We provide two fairseq2 recipes, which are pre-configured training and evaluation workflows that combine models, datasets, and hyperparameters into reproducible experiments that you can run with a single command.
wav2vec2.asr.recipe - Training recipe supporting:
- Train the CTC model starting with a W2V encoder (./configs/ctc-from-encoder.yaml)
- Train the CTC model given a CTC checkpoint (./configs/ctc-finetune.yaml)
- Train the LLM model starting with a W2V encoder (./configs/llm-from-encoder.yaml)
- Train the LLM model given a LLM checkpoint (./configs/llm-finetune.yaml)
wav2vec2.asr.eval.recipe - Evaluation recipe for testing model performance on fleurs-mls-mini from our data preparation tutorial.
Each recipe stores its configurations as YAML files in its config directory wav2vec2.asr.config and wav2vec2.asr.eval.config. The evaluation recipe reuses the datasets from the training recipe.
Our dataset implementation supports flexible combinations of storage and task backends:
- Mixture parquet backend -
MixtureParquetStorage - Manifest-based backend -
ManifestStorage - SSL task -
SslTask - ASR task -
AsrTask
The SSL task returns a SequenceBatch (audio-only) rather than Seq2SeqBatch (audio + text), making integration non-trivial but kept here as a reference.
We also include the manifest-based storage implementation as an alternative to parquet; the codebase includes comprehensive comments to guide implementation.
Set an output directory for the resulting artifacts (model checkpoints during training or hypothesis generation during evaluation) and run the recipe:
> cd omnilingual_asr
> export OUTPUT_DIR="/path/to/artifact/directory"

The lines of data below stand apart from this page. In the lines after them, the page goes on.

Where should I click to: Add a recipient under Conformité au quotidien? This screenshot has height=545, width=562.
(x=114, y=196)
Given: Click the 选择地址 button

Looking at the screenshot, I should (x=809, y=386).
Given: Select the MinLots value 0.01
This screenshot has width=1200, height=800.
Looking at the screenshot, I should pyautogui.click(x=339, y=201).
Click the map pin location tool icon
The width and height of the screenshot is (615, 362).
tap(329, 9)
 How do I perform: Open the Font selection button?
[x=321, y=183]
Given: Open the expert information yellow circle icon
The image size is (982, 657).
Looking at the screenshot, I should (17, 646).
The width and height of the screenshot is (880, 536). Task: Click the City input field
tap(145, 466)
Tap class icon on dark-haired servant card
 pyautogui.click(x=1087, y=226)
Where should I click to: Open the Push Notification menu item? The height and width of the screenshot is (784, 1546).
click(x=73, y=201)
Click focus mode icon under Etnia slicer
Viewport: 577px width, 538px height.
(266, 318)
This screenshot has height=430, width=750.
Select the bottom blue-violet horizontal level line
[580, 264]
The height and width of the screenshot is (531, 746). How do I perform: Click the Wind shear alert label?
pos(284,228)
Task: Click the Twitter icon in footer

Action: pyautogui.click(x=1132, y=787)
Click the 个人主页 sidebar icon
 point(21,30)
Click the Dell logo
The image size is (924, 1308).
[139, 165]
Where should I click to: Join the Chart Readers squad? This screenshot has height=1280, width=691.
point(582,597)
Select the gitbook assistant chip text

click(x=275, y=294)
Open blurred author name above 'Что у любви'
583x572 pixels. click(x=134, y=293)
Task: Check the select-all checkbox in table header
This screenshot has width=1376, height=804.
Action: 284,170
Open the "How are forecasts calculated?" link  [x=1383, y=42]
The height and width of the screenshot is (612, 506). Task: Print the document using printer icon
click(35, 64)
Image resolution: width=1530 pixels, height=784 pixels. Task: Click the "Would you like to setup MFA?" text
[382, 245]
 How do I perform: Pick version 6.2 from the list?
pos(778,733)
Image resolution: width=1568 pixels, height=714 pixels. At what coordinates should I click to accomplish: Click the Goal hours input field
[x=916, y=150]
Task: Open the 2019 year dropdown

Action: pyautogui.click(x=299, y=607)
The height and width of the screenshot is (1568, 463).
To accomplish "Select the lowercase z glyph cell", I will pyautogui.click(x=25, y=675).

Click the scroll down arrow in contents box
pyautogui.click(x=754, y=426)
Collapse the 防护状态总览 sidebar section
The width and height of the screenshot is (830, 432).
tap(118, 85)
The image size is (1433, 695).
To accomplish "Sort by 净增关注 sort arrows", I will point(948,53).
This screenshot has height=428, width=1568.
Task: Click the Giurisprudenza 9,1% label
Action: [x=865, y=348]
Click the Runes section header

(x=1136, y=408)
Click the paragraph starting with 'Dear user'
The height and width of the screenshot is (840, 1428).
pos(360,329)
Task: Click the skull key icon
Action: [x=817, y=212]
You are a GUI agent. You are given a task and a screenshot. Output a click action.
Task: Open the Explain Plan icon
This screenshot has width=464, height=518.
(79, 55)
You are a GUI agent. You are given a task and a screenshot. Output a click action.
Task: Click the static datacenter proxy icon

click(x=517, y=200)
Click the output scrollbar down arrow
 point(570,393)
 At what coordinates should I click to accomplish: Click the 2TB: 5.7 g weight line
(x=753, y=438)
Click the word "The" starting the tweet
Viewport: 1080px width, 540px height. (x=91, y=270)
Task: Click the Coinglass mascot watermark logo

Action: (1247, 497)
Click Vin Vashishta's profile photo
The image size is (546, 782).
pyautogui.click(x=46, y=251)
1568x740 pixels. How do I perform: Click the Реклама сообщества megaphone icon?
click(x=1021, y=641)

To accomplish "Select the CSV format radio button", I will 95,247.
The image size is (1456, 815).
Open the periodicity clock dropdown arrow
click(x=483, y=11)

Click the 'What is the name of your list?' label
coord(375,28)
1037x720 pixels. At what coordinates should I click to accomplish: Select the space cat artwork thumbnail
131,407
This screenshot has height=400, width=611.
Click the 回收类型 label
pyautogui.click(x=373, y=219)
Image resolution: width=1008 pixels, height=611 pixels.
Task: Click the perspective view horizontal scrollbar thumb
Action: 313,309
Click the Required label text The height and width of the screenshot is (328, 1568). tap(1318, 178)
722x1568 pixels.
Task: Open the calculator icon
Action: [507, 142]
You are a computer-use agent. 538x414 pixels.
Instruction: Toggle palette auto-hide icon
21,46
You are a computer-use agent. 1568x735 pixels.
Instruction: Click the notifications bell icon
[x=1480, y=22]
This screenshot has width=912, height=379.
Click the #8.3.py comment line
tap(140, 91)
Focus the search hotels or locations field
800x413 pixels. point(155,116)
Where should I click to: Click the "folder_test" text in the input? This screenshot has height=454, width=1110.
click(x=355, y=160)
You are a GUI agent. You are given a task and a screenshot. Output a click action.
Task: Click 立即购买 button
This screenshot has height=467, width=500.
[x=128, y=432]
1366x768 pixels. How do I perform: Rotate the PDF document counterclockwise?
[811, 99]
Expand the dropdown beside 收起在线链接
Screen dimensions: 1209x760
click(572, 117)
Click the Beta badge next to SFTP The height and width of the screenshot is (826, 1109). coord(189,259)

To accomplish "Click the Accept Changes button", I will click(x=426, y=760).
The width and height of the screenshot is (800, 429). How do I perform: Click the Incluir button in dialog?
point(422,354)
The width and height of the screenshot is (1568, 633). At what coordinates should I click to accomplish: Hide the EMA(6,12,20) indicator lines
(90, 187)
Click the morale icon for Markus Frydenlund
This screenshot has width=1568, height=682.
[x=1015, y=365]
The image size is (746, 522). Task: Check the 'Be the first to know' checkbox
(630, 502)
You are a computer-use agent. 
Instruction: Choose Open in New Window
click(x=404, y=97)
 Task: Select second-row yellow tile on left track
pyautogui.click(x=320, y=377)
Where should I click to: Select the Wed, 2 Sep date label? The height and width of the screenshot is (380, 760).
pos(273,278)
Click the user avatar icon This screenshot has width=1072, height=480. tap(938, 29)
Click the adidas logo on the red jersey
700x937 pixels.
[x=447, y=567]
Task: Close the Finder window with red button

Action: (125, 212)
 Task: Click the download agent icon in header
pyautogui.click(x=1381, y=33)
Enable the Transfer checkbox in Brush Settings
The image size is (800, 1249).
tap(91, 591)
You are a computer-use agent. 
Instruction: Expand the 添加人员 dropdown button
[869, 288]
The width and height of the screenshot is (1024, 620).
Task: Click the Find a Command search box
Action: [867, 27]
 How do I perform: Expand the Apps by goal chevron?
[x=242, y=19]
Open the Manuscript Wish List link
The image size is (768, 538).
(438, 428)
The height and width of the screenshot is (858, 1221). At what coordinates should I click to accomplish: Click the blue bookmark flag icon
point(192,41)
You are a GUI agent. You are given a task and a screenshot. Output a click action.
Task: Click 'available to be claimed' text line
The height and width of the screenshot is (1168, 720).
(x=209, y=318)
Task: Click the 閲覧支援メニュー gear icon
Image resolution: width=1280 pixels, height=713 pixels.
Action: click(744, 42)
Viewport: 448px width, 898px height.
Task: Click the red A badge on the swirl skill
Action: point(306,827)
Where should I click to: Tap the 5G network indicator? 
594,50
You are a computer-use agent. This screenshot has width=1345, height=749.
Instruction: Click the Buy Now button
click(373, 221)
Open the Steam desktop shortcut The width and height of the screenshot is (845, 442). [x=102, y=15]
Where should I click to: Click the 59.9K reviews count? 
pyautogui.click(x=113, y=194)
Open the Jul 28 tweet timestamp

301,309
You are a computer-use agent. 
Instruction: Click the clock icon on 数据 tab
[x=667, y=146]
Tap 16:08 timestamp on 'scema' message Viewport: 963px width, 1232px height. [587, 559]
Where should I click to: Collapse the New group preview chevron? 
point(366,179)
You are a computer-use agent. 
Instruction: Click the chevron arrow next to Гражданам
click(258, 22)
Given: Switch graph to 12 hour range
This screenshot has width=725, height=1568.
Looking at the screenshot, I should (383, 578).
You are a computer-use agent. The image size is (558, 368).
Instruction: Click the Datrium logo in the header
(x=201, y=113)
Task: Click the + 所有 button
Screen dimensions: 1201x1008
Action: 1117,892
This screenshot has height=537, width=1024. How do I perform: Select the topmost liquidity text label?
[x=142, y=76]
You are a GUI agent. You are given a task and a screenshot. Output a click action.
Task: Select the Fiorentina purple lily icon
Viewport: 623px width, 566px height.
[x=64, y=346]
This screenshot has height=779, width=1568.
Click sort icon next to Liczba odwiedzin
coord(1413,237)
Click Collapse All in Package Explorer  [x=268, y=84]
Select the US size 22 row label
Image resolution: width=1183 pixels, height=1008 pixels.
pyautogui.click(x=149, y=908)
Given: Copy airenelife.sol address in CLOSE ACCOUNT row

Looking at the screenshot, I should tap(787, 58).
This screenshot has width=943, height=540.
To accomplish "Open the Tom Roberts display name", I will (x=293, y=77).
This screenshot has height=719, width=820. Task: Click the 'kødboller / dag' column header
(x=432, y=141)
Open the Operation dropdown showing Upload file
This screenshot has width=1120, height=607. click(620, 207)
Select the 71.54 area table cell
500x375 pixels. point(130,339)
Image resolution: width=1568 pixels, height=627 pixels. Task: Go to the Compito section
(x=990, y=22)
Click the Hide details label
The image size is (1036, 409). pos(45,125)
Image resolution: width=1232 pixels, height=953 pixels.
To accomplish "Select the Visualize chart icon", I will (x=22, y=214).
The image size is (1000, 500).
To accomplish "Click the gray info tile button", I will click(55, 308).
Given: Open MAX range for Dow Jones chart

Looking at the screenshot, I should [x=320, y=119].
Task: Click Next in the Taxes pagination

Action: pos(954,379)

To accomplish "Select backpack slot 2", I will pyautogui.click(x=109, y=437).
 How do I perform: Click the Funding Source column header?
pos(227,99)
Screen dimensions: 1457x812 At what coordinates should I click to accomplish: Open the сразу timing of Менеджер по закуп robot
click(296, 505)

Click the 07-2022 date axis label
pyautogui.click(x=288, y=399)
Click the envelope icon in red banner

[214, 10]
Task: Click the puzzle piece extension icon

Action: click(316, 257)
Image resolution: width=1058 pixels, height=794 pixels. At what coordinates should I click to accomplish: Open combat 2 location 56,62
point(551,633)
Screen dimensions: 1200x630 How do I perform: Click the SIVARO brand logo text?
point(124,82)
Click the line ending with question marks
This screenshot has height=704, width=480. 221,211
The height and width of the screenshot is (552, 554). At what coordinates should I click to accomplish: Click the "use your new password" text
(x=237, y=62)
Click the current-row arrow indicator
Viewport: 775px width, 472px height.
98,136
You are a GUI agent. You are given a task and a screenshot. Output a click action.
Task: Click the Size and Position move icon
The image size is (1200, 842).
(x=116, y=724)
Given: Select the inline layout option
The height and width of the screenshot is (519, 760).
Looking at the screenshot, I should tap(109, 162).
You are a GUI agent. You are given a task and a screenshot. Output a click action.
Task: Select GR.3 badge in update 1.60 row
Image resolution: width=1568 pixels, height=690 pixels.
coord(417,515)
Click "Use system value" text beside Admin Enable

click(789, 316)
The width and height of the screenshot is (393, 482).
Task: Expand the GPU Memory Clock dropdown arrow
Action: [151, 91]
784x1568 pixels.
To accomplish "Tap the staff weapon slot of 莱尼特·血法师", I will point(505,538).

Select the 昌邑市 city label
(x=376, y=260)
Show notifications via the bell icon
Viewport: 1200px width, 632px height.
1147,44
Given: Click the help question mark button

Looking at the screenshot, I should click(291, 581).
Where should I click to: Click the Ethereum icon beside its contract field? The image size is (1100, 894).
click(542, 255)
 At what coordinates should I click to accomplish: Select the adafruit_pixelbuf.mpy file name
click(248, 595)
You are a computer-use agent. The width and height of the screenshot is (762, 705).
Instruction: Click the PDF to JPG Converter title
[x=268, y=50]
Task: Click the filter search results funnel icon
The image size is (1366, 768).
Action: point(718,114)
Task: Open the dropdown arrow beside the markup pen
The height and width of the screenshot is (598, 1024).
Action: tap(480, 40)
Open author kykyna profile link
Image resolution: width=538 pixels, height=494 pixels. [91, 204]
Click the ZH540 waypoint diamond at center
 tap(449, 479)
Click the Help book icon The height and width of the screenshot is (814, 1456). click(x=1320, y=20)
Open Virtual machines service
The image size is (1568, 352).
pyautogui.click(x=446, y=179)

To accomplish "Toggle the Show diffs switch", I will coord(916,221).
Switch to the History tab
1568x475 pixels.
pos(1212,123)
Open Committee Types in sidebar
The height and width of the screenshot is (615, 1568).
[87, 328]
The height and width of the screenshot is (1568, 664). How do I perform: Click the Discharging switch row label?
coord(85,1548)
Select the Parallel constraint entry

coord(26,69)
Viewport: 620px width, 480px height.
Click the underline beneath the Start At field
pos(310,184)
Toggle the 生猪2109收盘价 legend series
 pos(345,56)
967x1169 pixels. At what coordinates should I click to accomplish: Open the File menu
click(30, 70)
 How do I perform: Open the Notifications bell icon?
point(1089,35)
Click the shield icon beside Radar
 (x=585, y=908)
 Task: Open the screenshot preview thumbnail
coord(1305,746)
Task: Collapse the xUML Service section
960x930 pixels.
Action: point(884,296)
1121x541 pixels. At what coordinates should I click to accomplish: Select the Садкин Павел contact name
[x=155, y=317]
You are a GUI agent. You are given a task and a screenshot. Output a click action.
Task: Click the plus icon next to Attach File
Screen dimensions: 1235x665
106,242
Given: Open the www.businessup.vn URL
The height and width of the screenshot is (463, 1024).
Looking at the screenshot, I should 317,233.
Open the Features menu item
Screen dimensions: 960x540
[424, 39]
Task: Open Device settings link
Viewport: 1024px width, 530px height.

> python -m workflows.recipes.wav2vec2.asr $OUTPUT_DIR --config-file workflows/recipes/wav2vec2/asr/configs/ctc-finetune.yaml.
└── wav2vec2/asr
├── eval
│ ├── configs/ # Eval recipe YAML recipe
│ ├── default_config.py
│ └── recipe.py # Eval logic
├── configs/ # Train recipe YAML configs
├── criterion.py
├── dataset_selector.py # Dataset backend switching
├── default_config.py
├── recipe.py # Train logic
└── wer_calculator.py # WER metricWe offer the following recommendations for users who are compute-constrained and wish to fine-tune our smaller CTC checkpoints on specific low-resource languages. As reported in Section 5.7.5 of the paper, fine-tuning smaller-scale CTC models in these settings produced models that were competitive with our 7B LLM ASR model on the specific languages. Of course, the optimal fine-tuning hyper-parameters will vary from language to language, but the following presets performed generally well and serve as a good starting point.
dataset:
(...)
asr_task_config:
max_audio_len: 960_000 # 60s at 16kHz
max_num_elements: 7_680_000 # maximum of eight 60s samples, or more samples at lower lengths
optimizer:
config:
lr: 1e-05
trainer:
grad_accumulation:
num_batches: 4 # Increase gradient accumulation if running OOM during training, we use 32 GPUs for 300M, 64 GPUs for 1B and 96 GPUs for 3B
regime:
num_steps: 5_000
We provide an example configuration under ctc-finetune-recommendation.yaml to further train our CTC checkpoint, or use ctc-from-encoder-recommendation.yaml to train your own CTC model from our W2V encoder checkpoint.